The first approach is to use the open source Apache Hadoop project which implements MapReduce. Details on how to run Hadoop on Azure are available on the Distributed Development Blog. Update 14-Oct-2011: Check out this write-up by Ted Kummert about his keynote at PASS where he discussed deeper Hadoop support for Windows Azure: “Microsoft makes this possible through SQL Server 2012 and through new investments to help customers manage ‘big data’, including an Apache Hadoop-based distribution for Windows Server and Windows Azure and a strategic partnership with Hortonworks. Our announcements today highlight how we enable our customers to take advantage of the cloud to better manage the ‘currency’ of their data.” Also, Avkash Chauhan provides a nice summary of the announcement.

The MapReduce tutorial on the Apache Hadoop project site explains the goal of the project, as followed by detailed steps on how to use the software.

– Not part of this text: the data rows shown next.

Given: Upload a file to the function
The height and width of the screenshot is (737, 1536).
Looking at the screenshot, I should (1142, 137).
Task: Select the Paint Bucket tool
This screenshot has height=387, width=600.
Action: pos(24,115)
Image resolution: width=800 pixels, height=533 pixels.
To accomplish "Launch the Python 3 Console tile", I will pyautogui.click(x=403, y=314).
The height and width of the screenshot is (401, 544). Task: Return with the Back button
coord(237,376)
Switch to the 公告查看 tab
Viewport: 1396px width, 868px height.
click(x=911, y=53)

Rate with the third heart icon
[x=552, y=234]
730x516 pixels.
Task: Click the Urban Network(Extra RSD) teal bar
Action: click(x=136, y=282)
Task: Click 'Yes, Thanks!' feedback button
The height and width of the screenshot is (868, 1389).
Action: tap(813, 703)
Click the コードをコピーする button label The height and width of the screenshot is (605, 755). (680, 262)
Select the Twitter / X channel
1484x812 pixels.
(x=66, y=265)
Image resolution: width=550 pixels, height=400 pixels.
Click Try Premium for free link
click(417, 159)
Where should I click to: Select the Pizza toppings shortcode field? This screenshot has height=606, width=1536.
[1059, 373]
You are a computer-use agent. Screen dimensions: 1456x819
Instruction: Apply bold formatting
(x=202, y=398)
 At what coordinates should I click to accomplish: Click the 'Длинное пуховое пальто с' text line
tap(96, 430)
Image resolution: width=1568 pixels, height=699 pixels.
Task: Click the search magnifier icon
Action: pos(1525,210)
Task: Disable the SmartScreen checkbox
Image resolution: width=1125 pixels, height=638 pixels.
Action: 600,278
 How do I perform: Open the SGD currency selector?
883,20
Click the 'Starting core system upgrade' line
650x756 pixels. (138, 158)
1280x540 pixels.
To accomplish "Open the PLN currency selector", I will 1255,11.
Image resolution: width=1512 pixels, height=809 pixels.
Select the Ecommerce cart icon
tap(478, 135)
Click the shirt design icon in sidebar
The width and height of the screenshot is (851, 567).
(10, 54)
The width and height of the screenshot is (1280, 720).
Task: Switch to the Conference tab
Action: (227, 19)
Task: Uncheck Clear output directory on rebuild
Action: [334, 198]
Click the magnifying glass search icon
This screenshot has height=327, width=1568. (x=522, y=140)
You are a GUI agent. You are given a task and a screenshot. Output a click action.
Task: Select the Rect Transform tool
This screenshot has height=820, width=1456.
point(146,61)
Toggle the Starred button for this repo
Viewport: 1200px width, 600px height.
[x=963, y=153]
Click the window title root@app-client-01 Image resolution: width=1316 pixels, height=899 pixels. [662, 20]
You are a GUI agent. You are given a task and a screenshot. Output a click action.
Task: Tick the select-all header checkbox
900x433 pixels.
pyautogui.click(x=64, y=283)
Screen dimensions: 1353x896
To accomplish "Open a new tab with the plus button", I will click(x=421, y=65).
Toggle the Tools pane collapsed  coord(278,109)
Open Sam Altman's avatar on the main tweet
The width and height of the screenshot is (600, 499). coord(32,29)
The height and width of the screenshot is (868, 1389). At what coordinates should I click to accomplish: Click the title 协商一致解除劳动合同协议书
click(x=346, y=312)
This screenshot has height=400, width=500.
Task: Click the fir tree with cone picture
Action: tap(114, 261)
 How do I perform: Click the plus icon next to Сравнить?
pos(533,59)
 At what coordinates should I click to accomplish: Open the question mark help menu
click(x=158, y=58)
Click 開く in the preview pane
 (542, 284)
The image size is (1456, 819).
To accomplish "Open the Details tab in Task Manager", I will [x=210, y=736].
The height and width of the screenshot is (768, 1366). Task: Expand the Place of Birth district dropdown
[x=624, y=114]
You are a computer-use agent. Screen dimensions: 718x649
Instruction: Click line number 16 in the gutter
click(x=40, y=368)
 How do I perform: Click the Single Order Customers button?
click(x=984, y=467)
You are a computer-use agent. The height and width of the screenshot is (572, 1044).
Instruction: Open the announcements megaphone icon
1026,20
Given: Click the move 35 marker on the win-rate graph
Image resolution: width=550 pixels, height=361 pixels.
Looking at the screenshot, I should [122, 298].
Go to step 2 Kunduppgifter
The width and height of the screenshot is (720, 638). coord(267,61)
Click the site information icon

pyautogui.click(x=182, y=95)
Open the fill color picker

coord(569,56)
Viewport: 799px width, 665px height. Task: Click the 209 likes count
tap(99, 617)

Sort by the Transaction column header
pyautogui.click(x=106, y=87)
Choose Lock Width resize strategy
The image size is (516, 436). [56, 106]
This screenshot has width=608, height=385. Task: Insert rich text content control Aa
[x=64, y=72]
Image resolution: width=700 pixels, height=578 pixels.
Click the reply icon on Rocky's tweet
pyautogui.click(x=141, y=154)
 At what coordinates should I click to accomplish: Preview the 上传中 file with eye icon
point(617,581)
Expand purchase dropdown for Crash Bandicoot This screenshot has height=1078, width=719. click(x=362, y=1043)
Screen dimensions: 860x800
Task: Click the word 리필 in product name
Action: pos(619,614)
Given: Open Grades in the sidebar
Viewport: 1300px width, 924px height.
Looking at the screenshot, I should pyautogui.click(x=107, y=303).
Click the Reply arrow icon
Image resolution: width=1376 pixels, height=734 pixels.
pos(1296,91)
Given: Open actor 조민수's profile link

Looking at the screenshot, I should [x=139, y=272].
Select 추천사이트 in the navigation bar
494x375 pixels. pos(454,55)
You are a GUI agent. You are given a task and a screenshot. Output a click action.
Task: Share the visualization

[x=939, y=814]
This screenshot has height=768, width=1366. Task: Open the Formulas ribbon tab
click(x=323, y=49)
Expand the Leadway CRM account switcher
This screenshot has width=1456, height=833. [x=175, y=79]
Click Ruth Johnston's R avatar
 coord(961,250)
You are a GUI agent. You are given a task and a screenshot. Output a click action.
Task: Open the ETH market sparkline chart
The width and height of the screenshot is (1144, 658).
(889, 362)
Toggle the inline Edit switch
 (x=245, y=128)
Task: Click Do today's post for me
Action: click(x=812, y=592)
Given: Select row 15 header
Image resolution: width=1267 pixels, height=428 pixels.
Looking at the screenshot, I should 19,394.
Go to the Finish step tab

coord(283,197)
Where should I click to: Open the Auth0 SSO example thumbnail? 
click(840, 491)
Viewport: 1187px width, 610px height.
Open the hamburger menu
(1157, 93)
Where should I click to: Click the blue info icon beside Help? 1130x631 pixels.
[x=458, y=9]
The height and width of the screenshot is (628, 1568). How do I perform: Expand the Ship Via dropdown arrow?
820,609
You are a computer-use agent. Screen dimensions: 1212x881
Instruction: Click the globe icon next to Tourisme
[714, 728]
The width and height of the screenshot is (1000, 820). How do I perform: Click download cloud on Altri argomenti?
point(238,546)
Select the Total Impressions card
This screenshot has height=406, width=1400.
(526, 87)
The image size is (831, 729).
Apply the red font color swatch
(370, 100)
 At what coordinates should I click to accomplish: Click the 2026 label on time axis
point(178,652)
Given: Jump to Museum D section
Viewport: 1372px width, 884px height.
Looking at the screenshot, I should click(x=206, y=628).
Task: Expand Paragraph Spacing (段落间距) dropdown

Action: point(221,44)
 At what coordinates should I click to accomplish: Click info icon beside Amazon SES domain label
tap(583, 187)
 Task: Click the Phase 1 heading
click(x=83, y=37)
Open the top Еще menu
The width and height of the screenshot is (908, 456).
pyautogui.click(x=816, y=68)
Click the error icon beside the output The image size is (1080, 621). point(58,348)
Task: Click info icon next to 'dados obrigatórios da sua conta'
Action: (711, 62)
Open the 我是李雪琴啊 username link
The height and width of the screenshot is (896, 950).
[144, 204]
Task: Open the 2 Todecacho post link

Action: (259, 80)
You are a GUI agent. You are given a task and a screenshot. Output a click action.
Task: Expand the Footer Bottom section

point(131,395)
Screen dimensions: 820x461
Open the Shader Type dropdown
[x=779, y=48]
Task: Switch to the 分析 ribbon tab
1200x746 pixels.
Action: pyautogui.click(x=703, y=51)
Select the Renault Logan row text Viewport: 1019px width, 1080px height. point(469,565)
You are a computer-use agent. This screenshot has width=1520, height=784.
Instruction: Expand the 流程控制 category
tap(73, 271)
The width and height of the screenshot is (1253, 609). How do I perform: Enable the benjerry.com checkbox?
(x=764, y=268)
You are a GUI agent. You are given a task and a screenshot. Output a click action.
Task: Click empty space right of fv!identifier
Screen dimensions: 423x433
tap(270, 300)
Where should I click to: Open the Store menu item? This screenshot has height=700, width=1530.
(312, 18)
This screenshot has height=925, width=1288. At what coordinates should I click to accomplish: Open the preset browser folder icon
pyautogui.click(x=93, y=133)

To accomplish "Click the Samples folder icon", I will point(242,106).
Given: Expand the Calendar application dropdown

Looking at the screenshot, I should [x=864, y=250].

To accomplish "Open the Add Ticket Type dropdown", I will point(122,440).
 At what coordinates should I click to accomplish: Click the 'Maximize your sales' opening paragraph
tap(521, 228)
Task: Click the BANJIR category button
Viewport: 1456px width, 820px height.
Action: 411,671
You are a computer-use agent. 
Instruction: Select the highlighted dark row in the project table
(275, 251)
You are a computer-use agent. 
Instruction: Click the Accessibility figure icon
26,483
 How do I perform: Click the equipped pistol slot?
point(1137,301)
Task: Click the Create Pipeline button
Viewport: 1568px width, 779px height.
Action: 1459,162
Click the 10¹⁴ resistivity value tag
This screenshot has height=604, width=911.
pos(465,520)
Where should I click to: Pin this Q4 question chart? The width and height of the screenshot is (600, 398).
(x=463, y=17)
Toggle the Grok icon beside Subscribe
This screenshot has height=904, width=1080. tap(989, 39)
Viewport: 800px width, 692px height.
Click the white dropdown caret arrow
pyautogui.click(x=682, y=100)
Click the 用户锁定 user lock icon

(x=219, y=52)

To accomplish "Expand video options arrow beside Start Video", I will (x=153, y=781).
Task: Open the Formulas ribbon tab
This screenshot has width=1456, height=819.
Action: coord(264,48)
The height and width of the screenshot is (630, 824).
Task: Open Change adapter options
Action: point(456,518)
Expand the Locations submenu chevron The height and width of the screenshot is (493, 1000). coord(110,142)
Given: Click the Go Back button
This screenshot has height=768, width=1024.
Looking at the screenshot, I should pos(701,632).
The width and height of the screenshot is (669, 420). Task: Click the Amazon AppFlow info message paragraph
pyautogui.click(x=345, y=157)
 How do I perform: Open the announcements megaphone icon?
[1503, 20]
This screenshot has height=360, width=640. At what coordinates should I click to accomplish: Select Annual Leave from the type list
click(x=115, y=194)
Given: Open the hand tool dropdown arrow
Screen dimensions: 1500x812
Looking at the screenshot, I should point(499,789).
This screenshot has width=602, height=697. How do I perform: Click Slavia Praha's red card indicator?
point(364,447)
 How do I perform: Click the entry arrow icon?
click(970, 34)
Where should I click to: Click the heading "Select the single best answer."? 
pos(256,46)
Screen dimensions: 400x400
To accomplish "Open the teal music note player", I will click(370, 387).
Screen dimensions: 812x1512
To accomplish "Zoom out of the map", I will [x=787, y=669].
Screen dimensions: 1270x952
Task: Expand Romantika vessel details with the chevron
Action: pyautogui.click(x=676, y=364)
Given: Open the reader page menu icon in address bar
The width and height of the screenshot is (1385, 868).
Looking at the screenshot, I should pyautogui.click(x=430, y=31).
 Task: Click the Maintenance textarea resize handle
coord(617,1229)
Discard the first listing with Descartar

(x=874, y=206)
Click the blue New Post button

“Hadoop MapReduce is a software framework for easily writing applications which process vast amounts of data (multi-terabyte data-sets) in-parallel on large clusters (thousands of nodes) of commodity hardware in a reliable, fault-tolerant manner.” – from Overview section of Hadoop MapReduce tutorial

Another entrant in this Big Data Analytics space is LINQ to HPC. For more details on LINQ to HPC, check out David Chappell‘s whitepaper called Introducing LINQ to HPC: Processing Big Data on Windows. Chappell explains the value proposition, and also talks about when you might use it versus using SQL Server Parallel Data Warehouse. LINQ to HPC beta 2 is availlable for download.

[Update 19-July-2011: Daytona enters the fray] “Microsoft has developed an iterative MapReduce runtime for Windows Azure, code-named Daytona.” It is available for download as of early July, though has a non-commercial-use-only license attached to it. (credit: saw it on the insideHPC blog)

[Update 19-July-2011: It is now clear that LINQ to HPC (available in beta 2!) is supplanting DryadLINQ.] You may also be interested in checking out DryadLINQ from Microsoft Research. Though not identical to MapReduce, they describe it as “a simple, powerful, and elegant programming environment for writing large-scale data parallel applications running on large PC clusters.” As of this writing it was not licensed for commercial use, but was available under an academic use license. (With the introduction of LINQ to HPC, I can’t tell whether these projects are related, or whether LINQ to HPC is the productized version of DryadLINQ.)

And, finally, I also just read an interesting post called Hadoop is the Answer! What is the Question? by Tim Negris. This brings up some good points about the maturity of Hadoop and other points – if you are thinking about MapReduce, Hadoop, DryadLINQ, or other approaches, give his article a read.